## EXERCISE AIM
Write the entries out again. Each one must match exactly.

## EXERCISE INPUTS

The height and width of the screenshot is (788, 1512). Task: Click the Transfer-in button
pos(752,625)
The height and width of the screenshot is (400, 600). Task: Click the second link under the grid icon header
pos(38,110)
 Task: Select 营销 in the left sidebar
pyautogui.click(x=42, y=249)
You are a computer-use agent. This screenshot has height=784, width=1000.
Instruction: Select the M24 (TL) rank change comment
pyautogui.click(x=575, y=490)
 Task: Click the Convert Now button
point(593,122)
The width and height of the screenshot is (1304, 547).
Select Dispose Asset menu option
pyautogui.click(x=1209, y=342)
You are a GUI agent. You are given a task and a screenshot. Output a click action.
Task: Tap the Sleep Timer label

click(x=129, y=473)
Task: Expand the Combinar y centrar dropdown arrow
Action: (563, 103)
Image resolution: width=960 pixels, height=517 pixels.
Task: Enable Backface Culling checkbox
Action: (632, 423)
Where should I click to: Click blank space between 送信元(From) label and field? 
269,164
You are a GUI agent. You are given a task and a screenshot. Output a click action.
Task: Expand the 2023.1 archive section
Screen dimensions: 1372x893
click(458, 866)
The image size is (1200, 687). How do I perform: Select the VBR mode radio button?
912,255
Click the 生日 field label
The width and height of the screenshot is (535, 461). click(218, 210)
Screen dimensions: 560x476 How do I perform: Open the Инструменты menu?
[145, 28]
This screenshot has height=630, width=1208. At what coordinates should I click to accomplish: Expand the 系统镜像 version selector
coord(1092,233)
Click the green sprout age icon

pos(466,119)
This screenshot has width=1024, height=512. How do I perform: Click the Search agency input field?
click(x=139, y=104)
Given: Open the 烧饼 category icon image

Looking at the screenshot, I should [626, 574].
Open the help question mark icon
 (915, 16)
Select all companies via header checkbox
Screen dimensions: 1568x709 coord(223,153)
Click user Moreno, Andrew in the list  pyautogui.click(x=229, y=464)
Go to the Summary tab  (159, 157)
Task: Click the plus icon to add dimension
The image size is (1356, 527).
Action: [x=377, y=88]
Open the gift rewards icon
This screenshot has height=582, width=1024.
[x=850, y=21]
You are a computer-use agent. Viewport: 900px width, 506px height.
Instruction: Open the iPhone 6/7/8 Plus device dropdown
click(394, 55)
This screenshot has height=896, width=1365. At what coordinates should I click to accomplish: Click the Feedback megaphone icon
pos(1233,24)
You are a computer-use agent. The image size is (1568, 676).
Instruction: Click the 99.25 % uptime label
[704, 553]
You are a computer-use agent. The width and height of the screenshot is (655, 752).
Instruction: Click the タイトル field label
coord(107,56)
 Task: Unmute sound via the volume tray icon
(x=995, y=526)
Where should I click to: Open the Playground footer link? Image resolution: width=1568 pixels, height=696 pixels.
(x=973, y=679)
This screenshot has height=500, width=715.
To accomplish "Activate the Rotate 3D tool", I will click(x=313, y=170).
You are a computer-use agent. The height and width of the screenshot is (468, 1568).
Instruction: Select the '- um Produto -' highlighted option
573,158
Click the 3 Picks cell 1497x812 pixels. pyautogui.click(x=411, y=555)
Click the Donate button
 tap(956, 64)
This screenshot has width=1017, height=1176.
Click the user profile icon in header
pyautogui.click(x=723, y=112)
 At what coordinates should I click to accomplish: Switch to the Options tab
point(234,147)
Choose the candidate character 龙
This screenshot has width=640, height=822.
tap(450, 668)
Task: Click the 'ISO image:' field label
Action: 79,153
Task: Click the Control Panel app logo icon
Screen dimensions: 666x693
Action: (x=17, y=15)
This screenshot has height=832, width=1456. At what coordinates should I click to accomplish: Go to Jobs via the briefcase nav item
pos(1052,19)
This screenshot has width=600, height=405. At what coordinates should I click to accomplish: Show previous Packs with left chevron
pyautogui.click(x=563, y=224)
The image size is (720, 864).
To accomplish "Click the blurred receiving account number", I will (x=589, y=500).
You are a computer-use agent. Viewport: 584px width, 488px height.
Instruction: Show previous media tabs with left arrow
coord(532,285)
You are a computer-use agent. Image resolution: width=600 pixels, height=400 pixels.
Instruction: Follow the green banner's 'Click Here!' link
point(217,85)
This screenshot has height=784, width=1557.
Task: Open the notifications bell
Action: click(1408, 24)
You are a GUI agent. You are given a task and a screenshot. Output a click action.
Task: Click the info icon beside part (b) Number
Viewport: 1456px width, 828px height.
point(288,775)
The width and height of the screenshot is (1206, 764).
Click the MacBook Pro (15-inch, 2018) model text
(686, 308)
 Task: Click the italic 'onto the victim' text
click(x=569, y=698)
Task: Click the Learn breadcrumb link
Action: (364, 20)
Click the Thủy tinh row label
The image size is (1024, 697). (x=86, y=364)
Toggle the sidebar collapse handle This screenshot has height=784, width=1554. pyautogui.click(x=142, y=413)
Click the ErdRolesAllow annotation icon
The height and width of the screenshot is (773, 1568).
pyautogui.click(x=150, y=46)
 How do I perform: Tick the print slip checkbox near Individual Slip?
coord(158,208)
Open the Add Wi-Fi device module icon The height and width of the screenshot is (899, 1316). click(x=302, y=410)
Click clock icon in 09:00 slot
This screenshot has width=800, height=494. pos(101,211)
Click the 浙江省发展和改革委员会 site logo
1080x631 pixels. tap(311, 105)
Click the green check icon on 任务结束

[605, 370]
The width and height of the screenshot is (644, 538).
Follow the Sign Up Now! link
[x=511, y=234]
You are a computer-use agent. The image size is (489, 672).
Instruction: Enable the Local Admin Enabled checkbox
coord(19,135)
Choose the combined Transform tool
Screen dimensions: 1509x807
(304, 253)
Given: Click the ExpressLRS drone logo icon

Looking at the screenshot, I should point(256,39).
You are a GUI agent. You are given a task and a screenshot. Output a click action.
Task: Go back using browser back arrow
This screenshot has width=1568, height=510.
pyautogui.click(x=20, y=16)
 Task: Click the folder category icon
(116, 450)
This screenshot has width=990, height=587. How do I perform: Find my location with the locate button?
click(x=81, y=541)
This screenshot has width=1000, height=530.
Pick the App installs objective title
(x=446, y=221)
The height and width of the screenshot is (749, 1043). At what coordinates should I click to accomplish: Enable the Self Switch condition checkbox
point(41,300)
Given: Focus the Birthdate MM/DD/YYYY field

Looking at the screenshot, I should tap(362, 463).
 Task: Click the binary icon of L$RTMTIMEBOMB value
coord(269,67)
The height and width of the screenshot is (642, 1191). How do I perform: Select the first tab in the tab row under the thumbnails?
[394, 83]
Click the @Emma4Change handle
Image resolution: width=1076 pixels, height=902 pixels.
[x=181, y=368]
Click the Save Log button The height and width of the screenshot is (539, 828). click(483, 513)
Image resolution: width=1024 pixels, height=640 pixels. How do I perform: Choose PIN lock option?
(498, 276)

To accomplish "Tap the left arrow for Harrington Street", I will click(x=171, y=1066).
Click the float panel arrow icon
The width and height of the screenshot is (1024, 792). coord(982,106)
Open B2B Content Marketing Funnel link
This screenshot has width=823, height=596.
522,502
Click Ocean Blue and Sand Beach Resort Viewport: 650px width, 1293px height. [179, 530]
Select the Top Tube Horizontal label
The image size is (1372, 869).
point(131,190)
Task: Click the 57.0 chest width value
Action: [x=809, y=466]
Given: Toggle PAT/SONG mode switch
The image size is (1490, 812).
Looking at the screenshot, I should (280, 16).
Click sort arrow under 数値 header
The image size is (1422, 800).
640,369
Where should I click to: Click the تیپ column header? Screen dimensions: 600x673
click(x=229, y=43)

## SOLUTION TO THIS EXERCISE
The height and width of the screenshot is (788, 1512). Task: Click the Transfer-in button
pos(752,625)
The height and width of the screenshot is (400, 600). Task: Click the second link under the grid icon header
pos(38,110)
 Task: Select 营销 in the left sidebar
pyautogui.click(x=42, y=249)
You are a computer-use agent. This screenshot has height=784, width=1000.
Instruction: Select the M24 (TL) rank change comment
pyautogui.click(x=575, y=490)
 Task: Click the Convert Now button
point(593,122)
The width and height of the screenshot is (1304, 547).
Select Dispose Asset menu option
pyautogui.click(x=1209, y=342)
You are a GUI agent. You are given a task and a screenshot. Output a click action.
Task: Tap the Sleep Timer label

click(x=129, y=473)
Task: Expand the Combinar y centrar dropdown arrow
Action: (563, 103)
Image resolution: width=960 pixels, height=517 pixels.
Task: Enable Backface Culling checkbox
Action: (632, 423)
Where should I click to: Click blank space between 送信元(From) label and field? 
269,164
You are a GUI agent. You are given a task and a screenshot. Output a click action.
Task: Expand the 2023.1 archive section
Screen dimensions: 1372x893
click(458, 866)
The image size is (1200, 687). How do I perform: Select the VBR mode radio button?
912,255
Click the 生日 field label
The width and height of the screenshot is (535, 461). click(218, 210)
Screen dimensions: 560x476 How do I perform: Open the Инструменты menu?
[145, 28]
This screenshot has height=630, width=1208. At what coordinates should I click to accomplish: Expand the 系统镜像 version selector
coord(1092,233)
Click the green sprout age icon

pos(466,119)
This screenshot has width=1024, height=512. How do I perform: Click the Search agency input field?
click(x=139, y=104)
Given: Open the 烧饼 category icon image

Looking at the screenshot, I should [626, 574].
Open the help question mark icon
 (915, 16)
Select all companies via header checkbox
Screen dimensions: 1568x709 coord(223,153)
Click user Moreno, Andrew in the list  pyautogui.click(x=229, y=464)
Go to the Summary tab  (159, 157)
Task: Click the plus icon to add dimension
The image size is (1356, 527).
Action: [x=377, y=88]
Open the gift rewards icon
This screenshot has height=582, width=1024.
[x=850, y=21]
You are a computer-use agent. Viewport: 900px width, 506px height.
Instruction: Open the iPhone 6/7/8 Plus device dropdown
click(394, 55)
This screenshot has height=896, width=1365. At what coordinates should I click to accomplish: Click the Feedback megaphone icon
pos(1233,24)
You are a computer-use agent. The image size is (1568, 676).
Instruction: Click the 99.25 % uptime label
[704, 553]
You are a computer-use agent. The width and height of the screenshot is (655, 752).
Instruction: Click the タイトル field label
coord(107,56)
 Task: Unmute sound via the volume tray icon
(x=995, y=526)
Where should I click to: Open the Playground footer link? Image resolution: width=1568 pixels, height=696 pixels.
(x=973, y=679)
This screenshot has height=500, width=715.
To accomplish "Activate the Rotate 3D tool", I will click(x=313, y=170).
You are a computer-use agent. The height and width of the screenshot is (468, 1568).
Instruction: Select the '- um Produto -' highlighted option
573,158
Click the 3 Picks cell 1497x812 pixels. pyautogui.click(x=411, y=555)
Click the Donate button
 tap(956, 64)
This screenshot has width=1017, height=1176.
Click the user profile icon in header
pyautogui.click(x=723, y=112)
 At what coordinates should I click to accomplish: Switch to the Options tab
point(234,147)
Choose the candidate character 龙
This screenshot has width=640, height=822.
tap(450, 668)
Task: Click the 'ISO image:' field label
Action: 79,153
Task: Click the Control Panel app logo icon
Screen dimensions: 666x693
Action: (x=17, y=15)
This screenshot has height=832, width=1456. At what coordinates should I click to accomplish: Go to Jobs via the briefcase nav item
pos(1052,19)
This screenshot has width=600, height=405. At what coordinates should I click to accomplish: Show previous Packs with left chevron
pyautogui.click(x=563, y=224)
The image size is (720, 864).
To accomplish "Click the blurred receiving account number", I will (x=589, y=500).
You are a computer-use agent. Viewport: 584px width, 488px height.
Instruction: Show previous media tabs with left arrow
coord(532,285)
You are a computer-use agent. Image resolution: width=600 pixels, height=400 pixels.
Instruction: Follow the green banner's 'Click Here!' link
point(217,85)
This screenshot has height=784, width=1557.
Task: Open the notifications bell
Action: click(1408, 24)
You are a GUI agent. You are given a task and a screenshot. Output a click action.
Task: Click the info icon beside part (b) Number
Viewport: 1456px width, 828px height.
point(288,775)
The width and height of the screenshot is (1206, 764).
Click the MacBook Pro (15-inch, 2018) model text
(686, 308)
 Task: Click the italic 'onto the victim' text
click(x=569, y=698)
Task: Click the Learn breadcrumb link
Action: (364, 20)
Click the Thủy tinh row label
The image size is (1024, 697). (x=86, y=364)
Toggle the sidebar collapse handle This screenshot has height=784, width=1554. pyautogui.click(x=142, y=413)
Click the ErdRolesAllow annotation icon
The height and width of the screenshot is (773, 1568).
pyautogui.click(x=150, y=46)
 How do I perform: Tick the print slip checkbox near Individual Slip?
coord(158,208)
Open the Add Wi-Fi device module icon The height and width of the screenshot is (899, 1316). click(x=302, y=410)
Click clock icon in 09:00 slot
This screenshot has width=800, height=494. pos(101,211)
Click the 浙江省发展和改革委员会 site logo
1080x631 pixels. tap(311, 105)
Click the green check icon on 任务结束

[605, 370]
The width and height of the screenshot is (644, 538).
Follow the Sign Up Now! link
[x=511, y=234]
You are a computer-use agent. The image size is (489, 672).
Instruction: Enable the Local Admin Enabled checkbox
coord(19,135)
Choose the combined Transform tool
Screen dimensions: 1509x807
(304, 253)
Given: Click the ExpressLRS drone logo icon

Looking at the screenshot, I should point(256,39).
You are a GUI agent. You are given a task and a screenshot. Output a click action.
Task: Go back using browser back arrow
This screenshot has width=1568, height=510.
pyautogui.click(x=20, y=16)
 Task: Click the folder category icon
(116, 450)
This screenshot has width=990, height=587. How do I perform: Find my location with the locate button?
click(x=81, y=541)
This screenshot has width=1000, height=530.
Pick the App installs objective title
(x=446, y=221)
The height and width of the screenshot is (749, 1043). At what coordinates should I click to accomplish: Enable the Self Switch condition checkbox
point(41,300)
Given: Focus the Birthdate MM/DD/YYYY field

Looking at the screenshot, I should tap(362, 463).
 Task: Click the binary icon of L$RTMTIMEBOMB value
coord(269,67)
The height and width of the screenshot is (642, 1191). How do I perform: Select the first tab in the tab row under the thumbnails?
[394, 83]
Click the @Emma4Change handle
Image resolution: width=1076 pixels, height=902 pixels.
[x=181, y=368]
Click the Save Log button The height and width of the screenshot is (539, 828). click(483, 513)
Image resolution: width=1024 pixels, height=640 pixels. How do I perform: Choose PIN lock option?
(498, 276)

To accomplish "Tap the left arrow for Harrington Street", I will click(x=171, y=1066).
Click the float panel arrow icon
The width and height of the screenshot is (1024, 792). coord(982,106)
Open B2B Content Marketing Funnel link
This screenshot has width=823, height=596.
522,502
Click Ocean Blue and Sand Beach Resort Viewport: 650px width, 1293px height. [179, 530]
Select the Top Tube Horizontal label
The image size is (1372, 869).
point(131,190)
Task: Click the 57.0 chest width value
Action: [x=809, y=466]
Given: Toggle PAT/SONG mode switch
The image size is (1490, 812).
Looking at the screenshot, I should (280, 16).
Click sort arrow under 数値 header
The image size is (1422, 800).
640,369
Where should I click to: Click the تیپ column header? Screen dimensions: 600x673
click(x=229, y=43)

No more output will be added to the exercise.